In a relentless attempt to control every aspect of the state, the day after Kathrada’s funeral, and for the second time in 15 months, Zuma unilaterally fired his finance minister. The casualty on this occasion was Pravin Gordhan, something of a superstar among the global financial elite, who was just settling into his second stint atop the ministry. The sacking was premised on a widely dismissed, undercooked intelligence report claiming that Gordhan wanted to undermine Zuma. But from the moment he assumed the position in December 2015, Gordhan has faced an unrelenting assault from Zuma stemming from his refusal to sign off on spending initiatives in various ministries and state-owned enterprises. His removal, along with a wider cabinet reshuffle, has precipitated what could be one of the major crises of the democratic era.
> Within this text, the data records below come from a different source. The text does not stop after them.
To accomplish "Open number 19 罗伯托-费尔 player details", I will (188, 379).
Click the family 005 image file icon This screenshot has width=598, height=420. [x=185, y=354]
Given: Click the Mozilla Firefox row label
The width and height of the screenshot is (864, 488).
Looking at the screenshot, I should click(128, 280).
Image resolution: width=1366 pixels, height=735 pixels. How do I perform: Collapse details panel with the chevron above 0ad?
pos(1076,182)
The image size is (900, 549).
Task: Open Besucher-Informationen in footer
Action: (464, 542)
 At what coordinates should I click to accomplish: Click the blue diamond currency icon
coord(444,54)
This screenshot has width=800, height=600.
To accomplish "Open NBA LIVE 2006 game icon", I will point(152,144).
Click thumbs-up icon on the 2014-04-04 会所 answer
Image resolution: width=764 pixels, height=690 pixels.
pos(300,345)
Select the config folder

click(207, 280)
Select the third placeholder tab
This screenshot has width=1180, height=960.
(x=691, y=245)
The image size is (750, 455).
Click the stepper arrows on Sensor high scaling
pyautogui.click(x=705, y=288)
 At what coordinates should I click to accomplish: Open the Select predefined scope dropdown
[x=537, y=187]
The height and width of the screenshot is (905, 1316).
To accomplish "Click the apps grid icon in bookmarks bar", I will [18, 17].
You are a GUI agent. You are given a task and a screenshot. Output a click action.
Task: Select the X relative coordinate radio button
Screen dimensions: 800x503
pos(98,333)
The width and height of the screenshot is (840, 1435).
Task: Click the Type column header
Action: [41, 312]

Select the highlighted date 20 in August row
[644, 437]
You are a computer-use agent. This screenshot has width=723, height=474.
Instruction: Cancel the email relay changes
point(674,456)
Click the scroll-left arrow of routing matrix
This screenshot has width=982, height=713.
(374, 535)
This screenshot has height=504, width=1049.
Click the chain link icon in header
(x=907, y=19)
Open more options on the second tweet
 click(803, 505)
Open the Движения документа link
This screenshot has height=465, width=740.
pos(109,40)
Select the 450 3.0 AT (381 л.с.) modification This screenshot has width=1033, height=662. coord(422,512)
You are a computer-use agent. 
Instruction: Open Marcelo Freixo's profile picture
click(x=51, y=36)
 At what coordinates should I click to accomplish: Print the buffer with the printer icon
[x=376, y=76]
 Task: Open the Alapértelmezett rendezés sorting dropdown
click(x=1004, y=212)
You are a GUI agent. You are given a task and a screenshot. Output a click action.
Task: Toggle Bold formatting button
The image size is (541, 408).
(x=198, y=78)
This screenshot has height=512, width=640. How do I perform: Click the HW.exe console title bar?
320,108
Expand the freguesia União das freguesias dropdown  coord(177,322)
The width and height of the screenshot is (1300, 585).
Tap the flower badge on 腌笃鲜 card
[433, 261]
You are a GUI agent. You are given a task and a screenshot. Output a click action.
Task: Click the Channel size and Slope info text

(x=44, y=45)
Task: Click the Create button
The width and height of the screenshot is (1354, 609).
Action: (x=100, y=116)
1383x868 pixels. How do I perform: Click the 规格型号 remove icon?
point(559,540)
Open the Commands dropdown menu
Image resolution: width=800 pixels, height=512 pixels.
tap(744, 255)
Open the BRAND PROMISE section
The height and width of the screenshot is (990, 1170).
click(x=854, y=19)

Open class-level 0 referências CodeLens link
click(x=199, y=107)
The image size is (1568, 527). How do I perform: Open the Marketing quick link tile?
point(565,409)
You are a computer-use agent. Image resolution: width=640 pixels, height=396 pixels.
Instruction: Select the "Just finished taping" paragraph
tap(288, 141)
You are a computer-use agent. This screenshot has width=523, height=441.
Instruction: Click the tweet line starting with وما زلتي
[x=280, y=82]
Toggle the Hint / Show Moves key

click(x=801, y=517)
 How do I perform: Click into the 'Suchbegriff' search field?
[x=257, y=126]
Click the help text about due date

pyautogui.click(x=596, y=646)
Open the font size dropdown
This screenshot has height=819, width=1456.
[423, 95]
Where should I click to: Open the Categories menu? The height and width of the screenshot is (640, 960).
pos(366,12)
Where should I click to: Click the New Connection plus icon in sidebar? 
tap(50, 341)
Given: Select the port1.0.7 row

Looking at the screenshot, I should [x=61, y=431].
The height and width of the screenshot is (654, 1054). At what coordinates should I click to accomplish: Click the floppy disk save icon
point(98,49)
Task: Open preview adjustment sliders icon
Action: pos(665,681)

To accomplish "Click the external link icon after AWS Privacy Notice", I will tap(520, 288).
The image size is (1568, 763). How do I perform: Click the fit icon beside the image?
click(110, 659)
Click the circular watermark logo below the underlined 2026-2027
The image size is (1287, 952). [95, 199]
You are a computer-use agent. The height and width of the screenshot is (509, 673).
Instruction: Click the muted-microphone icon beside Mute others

Kathrada’s funeral, meticulously curated by his family, was a pre-emptive response to Gordhan’s axing, designed as a rebuke for an inevitable act of political sabotage. The Kathrada family had made it clear to Zuma that while his presence at the ceremony would be tolerated, he would not be asked to speak. This was not the first of Uncle Kathy’s political broadsides. At the outset of last year’s treasury crisis, Kathrada sent Zuma an open letter culminating with the line, “Submit to the will of the people, and resign.” From a wooden box draped in the ANC flag, Uncle Kathy was leading calls for the president’s removal, voluntary or otherwise. In this way, it represented a national first: a state funeral without a state president.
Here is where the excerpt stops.